Australia is a multicultural society with many different ethnic groups who have their own customs and beliefs. Therefore, it is important for journalists to be respectful to all of these groups. When reporting, they must only emphasise a person’s race when relevant and avoid any sorts of presumptions or stereotypes.
In our tutorial last week, we wrote the start of an article on a fictional scenario where Muslim girls were banned from wearing headscarves while playing netball. We were also told to find other sources we would want to interview on the issue.
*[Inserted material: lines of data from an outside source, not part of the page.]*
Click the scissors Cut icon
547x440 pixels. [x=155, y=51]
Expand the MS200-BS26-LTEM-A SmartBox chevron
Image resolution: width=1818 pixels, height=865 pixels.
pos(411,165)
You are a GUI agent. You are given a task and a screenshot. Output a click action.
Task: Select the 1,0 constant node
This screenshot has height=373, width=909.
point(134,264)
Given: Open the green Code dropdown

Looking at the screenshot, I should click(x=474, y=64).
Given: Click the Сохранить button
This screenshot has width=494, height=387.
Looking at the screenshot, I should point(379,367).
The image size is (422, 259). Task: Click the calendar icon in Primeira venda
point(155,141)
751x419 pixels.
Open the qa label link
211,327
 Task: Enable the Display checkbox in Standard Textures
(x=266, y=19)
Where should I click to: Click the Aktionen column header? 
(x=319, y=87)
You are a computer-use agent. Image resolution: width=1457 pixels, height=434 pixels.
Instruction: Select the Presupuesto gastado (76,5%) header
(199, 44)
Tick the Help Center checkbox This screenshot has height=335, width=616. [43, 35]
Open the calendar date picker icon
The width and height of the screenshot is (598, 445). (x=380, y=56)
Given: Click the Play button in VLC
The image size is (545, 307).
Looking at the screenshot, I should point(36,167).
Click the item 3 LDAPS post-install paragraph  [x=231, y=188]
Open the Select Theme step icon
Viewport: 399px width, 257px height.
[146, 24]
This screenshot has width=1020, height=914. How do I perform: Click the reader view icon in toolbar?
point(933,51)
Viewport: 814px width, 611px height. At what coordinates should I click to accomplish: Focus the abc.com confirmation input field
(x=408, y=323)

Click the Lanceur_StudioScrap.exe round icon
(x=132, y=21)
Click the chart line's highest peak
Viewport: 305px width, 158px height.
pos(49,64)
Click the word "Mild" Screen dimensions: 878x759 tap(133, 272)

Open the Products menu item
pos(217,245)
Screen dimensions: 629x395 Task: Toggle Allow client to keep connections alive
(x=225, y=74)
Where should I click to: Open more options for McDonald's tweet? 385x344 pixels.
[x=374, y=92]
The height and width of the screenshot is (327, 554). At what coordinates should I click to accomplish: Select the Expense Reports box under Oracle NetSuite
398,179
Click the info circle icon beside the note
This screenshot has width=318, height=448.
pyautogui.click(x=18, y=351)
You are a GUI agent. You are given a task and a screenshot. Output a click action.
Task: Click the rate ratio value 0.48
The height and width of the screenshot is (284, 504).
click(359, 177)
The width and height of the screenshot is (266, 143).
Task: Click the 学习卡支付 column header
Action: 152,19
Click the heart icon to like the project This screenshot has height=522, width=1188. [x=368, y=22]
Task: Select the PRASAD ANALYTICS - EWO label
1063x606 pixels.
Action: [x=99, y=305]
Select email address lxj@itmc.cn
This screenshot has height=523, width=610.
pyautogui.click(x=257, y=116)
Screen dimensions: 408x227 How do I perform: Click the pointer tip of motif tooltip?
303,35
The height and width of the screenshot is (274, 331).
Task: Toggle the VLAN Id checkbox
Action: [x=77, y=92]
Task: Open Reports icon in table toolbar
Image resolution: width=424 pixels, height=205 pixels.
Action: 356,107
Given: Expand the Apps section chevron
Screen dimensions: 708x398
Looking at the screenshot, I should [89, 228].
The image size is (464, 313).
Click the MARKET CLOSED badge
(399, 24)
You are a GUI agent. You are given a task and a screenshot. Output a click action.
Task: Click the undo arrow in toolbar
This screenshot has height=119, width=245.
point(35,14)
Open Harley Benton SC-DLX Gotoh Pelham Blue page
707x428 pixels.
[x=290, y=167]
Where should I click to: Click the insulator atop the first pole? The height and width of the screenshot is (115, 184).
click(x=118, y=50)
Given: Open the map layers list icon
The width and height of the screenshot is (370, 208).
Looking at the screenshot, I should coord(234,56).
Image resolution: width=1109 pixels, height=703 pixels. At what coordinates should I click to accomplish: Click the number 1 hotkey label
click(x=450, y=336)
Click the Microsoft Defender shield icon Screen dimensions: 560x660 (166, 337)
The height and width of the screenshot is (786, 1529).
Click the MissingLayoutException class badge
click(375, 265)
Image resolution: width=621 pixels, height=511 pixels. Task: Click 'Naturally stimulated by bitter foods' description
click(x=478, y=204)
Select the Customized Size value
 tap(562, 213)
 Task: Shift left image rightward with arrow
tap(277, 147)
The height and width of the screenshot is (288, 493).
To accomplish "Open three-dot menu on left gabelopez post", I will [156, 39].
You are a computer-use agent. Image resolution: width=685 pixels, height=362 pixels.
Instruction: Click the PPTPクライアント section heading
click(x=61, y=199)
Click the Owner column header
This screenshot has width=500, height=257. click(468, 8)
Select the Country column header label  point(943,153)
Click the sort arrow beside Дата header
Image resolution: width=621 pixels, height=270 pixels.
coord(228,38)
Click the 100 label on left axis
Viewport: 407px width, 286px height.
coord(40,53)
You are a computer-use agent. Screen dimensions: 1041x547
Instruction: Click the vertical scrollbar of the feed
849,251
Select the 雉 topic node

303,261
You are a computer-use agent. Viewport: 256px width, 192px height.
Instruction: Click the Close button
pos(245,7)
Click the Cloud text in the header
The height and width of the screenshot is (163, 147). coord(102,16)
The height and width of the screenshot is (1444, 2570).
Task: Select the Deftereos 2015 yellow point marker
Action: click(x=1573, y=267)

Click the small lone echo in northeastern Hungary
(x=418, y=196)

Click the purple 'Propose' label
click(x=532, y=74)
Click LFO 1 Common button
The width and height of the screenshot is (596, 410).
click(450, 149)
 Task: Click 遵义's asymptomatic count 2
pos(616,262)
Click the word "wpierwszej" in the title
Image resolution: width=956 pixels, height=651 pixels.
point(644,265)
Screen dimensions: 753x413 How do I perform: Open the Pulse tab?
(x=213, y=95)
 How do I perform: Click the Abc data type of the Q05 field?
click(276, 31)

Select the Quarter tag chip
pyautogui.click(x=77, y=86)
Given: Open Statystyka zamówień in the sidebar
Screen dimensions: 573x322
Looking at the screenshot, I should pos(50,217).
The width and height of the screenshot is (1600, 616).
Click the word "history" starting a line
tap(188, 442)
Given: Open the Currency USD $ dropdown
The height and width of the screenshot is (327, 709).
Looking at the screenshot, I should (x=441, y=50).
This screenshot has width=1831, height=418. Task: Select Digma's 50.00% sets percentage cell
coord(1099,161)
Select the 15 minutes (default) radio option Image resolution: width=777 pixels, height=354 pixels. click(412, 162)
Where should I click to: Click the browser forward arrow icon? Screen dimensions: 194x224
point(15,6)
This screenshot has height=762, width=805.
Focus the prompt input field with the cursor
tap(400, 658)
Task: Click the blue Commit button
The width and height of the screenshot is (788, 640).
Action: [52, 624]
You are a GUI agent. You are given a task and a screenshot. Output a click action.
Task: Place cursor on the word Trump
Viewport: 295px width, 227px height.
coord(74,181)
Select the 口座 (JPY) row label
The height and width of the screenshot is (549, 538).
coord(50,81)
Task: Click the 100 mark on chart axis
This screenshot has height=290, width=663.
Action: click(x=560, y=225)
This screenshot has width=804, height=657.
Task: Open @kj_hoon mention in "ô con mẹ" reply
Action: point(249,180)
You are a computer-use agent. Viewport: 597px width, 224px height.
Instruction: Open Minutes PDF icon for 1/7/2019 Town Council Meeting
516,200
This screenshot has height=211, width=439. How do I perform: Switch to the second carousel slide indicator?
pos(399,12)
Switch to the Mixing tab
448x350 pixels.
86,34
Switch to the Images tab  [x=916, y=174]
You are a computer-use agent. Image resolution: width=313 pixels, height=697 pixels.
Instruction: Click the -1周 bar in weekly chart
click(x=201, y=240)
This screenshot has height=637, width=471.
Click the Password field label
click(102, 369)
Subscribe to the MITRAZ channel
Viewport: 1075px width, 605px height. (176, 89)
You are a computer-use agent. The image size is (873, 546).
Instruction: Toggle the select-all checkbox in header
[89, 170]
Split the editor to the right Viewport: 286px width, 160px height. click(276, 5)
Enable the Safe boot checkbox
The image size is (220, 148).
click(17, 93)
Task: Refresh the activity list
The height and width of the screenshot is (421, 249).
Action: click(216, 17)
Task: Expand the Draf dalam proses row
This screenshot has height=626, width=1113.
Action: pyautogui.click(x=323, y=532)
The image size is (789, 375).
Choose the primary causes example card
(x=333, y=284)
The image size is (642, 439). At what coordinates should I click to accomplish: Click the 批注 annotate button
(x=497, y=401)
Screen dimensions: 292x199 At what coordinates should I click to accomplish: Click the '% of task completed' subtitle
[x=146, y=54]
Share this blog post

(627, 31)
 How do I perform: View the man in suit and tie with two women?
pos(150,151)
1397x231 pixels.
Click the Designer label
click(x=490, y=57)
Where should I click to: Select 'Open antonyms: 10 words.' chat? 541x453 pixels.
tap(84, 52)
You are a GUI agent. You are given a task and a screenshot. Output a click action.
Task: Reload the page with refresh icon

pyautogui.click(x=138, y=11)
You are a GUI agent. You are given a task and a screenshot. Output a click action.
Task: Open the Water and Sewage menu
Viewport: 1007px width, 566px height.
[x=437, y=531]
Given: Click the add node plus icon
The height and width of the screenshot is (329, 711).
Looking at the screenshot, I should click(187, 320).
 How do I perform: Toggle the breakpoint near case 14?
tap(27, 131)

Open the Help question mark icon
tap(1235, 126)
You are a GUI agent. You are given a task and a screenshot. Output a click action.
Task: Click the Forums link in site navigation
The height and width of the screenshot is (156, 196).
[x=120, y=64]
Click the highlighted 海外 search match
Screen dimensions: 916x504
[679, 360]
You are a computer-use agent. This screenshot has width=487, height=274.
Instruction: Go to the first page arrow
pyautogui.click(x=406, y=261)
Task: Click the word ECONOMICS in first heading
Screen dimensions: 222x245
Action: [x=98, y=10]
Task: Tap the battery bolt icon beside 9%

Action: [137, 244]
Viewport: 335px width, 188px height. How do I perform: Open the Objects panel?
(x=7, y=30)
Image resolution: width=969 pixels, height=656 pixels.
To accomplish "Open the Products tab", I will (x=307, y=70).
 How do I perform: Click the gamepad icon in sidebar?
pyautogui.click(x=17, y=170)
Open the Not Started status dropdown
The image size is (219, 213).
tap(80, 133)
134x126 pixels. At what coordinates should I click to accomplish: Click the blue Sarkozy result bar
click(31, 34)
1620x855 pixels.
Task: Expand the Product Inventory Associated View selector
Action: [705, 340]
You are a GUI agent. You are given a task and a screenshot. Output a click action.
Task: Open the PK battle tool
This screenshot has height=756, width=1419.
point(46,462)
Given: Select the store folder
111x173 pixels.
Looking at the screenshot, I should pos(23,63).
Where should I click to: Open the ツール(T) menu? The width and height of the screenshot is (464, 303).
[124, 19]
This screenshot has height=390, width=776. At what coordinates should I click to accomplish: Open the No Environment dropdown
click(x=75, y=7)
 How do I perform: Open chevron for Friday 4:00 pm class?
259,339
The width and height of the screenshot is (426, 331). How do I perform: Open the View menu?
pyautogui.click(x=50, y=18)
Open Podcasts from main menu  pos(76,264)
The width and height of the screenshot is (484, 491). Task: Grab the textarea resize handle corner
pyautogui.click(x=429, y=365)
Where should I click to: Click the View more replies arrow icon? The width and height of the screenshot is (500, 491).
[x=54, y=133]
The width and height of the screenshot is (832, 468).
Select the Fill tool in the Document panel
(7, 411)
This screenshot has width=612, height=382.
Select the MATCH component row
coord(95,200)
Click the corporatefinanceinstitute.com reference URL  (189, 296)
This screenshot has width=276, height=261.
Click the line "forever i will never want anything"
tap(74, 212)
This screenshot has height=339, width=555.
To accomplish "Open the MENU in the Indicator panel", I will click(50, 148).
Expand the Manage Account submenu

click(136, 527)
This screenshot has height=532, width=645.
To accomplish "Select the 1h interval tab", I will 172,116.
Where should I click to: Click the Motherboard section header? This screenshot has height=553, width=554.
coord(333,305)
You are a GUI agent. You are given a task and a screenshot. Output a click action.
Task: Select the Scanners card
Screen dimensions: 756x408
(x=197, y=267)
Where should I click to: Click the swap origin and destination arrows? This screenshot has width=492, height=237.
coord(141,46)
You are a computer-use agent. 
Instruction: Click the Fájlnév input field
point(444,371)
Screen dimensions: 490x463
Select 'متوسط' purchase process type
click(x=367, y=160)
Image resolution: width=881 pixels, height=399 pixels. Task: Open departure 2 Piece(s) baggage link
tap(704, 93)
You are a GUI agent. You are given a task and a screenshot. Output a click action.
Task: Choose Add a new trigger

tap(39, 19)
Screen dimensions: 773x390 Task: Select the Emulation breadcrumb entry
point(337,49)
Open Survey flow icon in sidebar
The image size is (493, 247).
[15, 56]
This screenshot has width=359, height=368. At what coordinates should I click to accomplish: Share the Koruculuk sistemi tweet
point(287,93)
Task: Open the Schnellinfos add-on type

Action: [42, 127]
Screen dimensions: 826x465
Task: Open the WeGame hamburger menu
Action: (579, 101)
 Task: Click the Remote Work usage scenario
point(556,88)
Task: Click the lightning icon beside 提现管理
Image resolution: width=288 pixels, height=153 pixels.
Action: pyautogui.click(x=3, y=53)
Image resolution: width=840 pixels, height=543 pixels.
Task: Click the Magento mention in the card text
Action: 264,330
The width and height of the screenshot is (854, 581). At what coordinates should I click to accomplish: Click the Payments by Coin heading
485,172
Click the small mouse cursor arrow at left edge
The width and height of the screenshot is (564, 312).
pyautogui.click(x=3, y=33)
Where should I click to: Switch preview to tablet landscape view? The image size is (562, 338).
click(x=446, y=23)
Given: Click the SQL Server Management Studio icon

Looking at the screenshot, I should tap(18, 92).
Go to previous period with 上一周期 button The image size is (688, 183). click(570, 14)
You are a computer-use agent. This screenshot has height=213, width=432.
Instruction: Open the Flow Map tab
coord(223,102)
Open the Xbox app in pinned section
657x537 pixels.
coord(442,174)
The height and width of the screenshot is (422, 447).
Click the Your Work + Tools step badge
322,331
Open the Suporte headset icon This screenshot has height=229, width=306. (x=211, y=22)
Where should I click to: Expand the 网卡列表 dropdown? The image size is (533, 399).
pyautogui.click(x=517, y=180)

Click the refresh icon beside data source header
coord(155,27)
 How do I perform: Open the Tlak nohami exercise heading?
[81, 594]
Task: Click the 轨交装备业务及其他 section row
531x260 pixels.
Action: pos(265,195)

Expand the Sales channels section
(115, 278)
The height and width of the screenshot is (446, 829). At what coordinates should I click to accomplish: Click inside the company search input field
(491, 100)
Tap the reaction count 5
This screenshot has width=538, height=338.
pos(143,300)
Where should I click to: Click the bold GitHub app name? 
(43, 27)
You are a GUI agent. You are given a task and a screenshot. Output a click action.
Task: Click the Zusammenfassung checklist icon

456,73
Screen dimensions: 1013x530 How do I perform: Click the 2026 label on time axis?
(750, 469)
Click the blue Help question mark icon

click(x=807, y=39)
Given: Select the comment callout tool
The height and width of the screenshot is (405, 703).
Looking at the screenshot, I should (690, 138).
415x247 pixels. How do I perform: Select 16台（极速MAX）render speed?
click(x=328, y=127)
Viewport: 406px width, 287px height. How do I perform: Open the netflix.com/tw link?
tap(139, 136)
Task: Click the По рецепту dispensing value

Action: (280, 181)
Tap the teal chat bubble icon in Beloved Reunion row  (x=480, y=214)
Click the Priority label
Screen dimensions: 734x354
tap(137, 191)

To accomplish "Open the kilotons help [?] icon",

This was to make sure our articles represented both sides of the story.
Here was my attempt…
The State Netball Association has banned Muslim girls from wearing headscarves with their uniform, effectively preventing them from playing.
President of the SNA Sharon Ball said players had not been banned from the competition, and instead the ban was a “question of dress code”.
“They have been banned from wearing scarves with their uniforms,” Ms Ball said. “I don’t see why they should be forced to cover up.”
The decision has angered City West netballers and members of the Muslim community.
“Schools must ‘reasonably accommodate’ their students’ religious practices,” parent Mona Samander said. “I don’t see why sporting groups are any different,”
Other people to interview for comment:
- Someone from the team
- Islamic council of Victoria
- 9328 2067
- Opposition to the State member
- Marsha Thomas (Member for Maribyrnong)
- 9689 4283
- Victorian Netball Association
- Briony Carlyon
- 9322 2223
- Maribyrnong Sports and Recreation Representative (unable to find on the website)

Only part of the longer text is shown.